--- Supplied information Enclosed Below ---
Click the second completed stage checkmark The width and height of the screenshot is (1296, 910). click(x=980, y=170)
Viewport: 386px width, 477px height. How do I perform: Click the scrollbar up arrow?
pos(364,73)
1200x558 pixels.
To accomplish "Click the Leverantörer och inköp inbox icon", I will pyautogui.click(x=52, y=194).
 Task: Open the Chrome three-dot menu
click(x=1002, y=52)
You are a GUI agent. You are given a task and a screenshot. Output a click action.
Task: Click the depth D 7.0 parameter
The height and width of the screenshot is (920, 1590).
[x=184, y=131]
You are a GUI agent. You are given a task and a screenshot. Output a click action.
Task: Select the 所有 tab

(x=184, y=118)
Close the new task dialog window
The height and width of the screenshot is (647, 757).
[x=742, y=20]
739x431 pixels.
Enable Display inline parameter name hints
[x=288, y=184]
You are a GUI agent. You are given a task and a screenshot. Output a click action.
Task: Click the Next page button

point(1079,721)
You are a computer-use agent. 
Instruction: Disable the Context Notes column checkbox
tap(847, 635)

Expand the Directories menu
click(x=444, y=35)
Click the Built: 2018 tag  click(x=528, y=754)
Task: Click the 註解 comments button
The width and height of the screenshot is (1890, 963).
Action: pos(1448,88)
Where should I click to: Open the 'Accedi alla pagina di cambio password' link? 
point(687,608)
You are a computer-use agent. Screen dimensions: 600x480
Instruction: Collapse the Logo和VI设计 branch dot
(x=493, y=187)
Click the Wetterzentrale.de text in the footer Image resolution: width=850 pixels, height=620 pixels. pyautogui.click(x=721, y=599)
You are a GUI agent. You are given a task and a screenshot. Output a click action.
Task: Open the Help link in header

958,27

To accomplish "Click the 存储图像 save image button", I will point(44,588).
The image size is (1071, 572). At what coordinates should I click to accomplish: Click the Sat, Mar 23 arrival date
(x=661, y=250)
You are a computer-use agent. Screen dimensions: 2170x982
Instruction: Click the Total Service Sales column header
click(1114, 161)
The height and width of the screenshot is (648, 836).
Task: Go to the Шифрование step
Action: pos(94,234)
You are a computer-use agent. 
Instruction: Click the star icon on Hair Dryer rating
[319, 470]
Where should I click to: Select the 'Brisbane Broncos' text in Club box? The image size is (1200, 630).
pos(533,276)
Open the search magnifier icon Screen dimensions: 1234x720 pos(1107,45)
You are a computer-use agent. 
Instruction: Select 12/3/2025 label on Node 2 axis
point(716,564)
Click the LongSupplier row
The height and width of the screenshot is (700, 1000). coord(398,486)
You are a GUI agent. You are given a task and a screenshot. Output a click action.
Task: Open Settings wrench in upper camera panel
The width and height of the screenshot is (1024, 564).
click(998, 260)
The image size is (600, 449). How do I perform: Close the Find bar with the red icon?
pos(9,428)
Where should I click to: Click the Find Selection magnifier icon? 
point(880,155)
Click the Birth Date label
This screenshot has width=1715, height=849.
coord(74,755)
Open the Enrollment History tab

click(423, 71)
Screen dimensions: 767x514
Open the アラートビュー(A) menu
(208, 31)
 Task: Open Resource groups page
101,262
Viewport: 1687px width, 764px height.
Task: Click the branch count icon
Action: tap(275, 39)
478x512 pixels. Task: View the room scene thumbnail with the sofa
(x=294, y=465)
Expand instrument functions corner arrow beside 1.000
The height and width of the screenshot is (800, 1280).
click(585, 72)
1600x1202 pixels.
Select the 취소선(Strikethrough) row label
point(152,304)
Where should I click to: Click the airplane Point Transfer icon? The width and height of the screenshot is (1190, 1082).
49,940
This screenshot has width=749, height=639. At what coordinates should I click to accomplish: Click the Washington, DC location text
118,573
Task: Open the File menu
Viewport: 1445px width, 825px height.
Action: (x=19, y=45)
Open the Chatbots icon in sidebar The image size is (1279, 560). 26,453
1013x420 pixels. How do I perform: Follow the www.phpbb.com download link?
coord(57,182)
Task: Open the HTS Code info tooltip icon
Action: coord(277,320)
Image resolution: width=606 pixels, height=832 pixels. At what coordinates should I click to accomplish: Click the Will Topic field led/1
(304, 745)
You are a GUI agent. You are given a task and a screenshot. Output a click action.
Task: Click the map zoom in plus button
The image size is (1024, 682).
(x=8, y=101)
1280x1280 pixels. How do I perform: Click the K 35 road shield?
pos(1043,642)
--- End of Enclosed Supplied information ---
**What needs to be done**
Nothing should be left out when the listing is retyped exactly.

**Solution for this exercise**
Click the second completed stage checkmark The width and height of the screenshot is (1296, 910). click(x=980, y=170)
Viewport: 386px width, 477px height. How do I perform: Click the scrollbar up arrow?
pos(364,73)
1200x558 pixels.
To accomplish "Click the Leverantörer och inköp inbox icon", I will pyautogui.click(x=52, y=194).
 Task: Open the Chrome three-dot menu
click(x=1002, y=52)
You are a GUI agent. You are given a task and a screenshot. Output a click action.
Task: Click the depth D 7.0 parameter
The height and width of the screenshot is (920, 1590).
[x=184, y=131]
You are a GUI agent. You are given a task and a screenshot. Output a click action.
Task: Select the 所有 tab

(x=184, y=118)
Close the new task dialog window
The height and width of the screenshot is (647, 757).
[x=742, y=20]
739x431 pixels.
Enable Display inline parameter name hints
[x=288, y=184]
You are a GUI agent. You are given a task and a screenshot. Output a click action.
Task: Click the Next page button

point(1079,721)
You are a computer-use agent. 
Instruction: Disable the Context Notes column checkbox
tap(847, 635)

Expand the Directories menu
click(x=444, y=35)
Click the Built: 2018 tag  click(x=528, y=754)
Task: Click the 註解 comments button
The width and height of the screenshot is (1890, 963).
Action: pos(1448,88)
Where should I click to: Open the 'Accedi alla pagina di cambio password' link? 
point(687,608)
You are a computer-use agent. Screen dimensions: 600x480
Instruction: Collapse the Logo和VI设计 branch dot
(x=493, y=187)
Click the Wetterzentrale.de text in the footer Image resolution: width=850 pixels, height=620 pixels. pyautogui.click(x=721, y=599)
You are a GUI agent. You are given a task and a screenshot. Output a click action.
Task: Open the Help link in header

958,27

To accomplish "Click the 存储图像 save image button", I will point(44,588).
The image size is (1071, 572). At what coordinates should I click to accomplish: Click the Sat, Mar 23 arrival date
(x=661, y=250)
You are a computer-use agent. Screen dimensions: 2170x982
Instruction: Click the Total Service Sales column header
click(1114, 161)
The height and width of the screenshot is (648, 836).
Task: Go to the Шифрование step
Action: pos(94,234)
You are a computer-use agent. 
Instruction: Click the star icon on Hair Dryer rating
[319, 470]
Where should I click to: Select the 'Brisbane Broncos' text in Club box? The image size is (1200, 630).
pos(533,276)
Open the search magnifier icon Screen dimensions: 1234x720 pos(1107,45)
You are a computer-use agent. 
Instruction: Select 12/3/2025 label on Node 2 axis
point(716,564)
Click the LongSupplier row
The height and width of the screenshot is (700, 1000). coord(398,486)
You are a GUI agent. You are given a task and a screenshot. Output a click action.
Task: Open Settings wrench in upper camera panel
The width and height of the screenshot is (1024, 564).
click(998, 260)
The image size is (600, 449). How do I perform: Close the Find bar with the red icon?
pos(9,428)
Where should I click to: Click the Find Selection magnifier icon? 
point(880,155)
Click the Birth Date label
This screenshot has width=1715, height=849.
coord(74,755)
Open the Enrollment History tab

click(423, 71)
Screen dimensions: 767x514
Open the アラートビュー(A) menu
(208, 31)
 Task: Open Resource groups page
101,262
Viewport: 1687px width, 764px height.
Task: Click the branch count icon
Action: tap(275, 39)
478x512 pixels. Task: View the room scene thumbnail with the sofa
(x=294, y=465)
Expand instrument functions corner arrow beside 1.000
The height and width of the screenshot is (800, 1280).
click(585, 72)
1600x1202 pixels.
Select the 취소선(Strikethrough) row label
point(152,304)
Where should I click to: Click the airplane Point Transfer icon? The width and height of the screenshot is (1190, 1082).
49,940
This screenshot has width=749, height=639. At what coordinates should I click to accomplish: Click the Washington, DC location text
118,573
Task: Open the File menu
Viewport: 1445px width, 825px height.
Action: (x=19, y=45)
Open the Chatbots icon in sidebar The image size is (1279, 560). 26,453
1013x420 pixels. How do I perform: Follow the www.phpbb.com download link?
coord(57,182)
Task: Open the HTS Code info tooltip icon
Action: coord(277,320)
Image resolution: width=606 pixels, height=832 pixels. At what coordinates should I click to accomplish: Click the Will Topic field led/1
(304, 745)
You are a GUI agent. You are given a task and a screenshot. Output a click action.
Task: Click the map zoom in plus button
The image size is (1024, 682).
(x=8, y=101)
1280x1280 pixels. How do I perform: Click the K 35 road shield?
pos(1043,642)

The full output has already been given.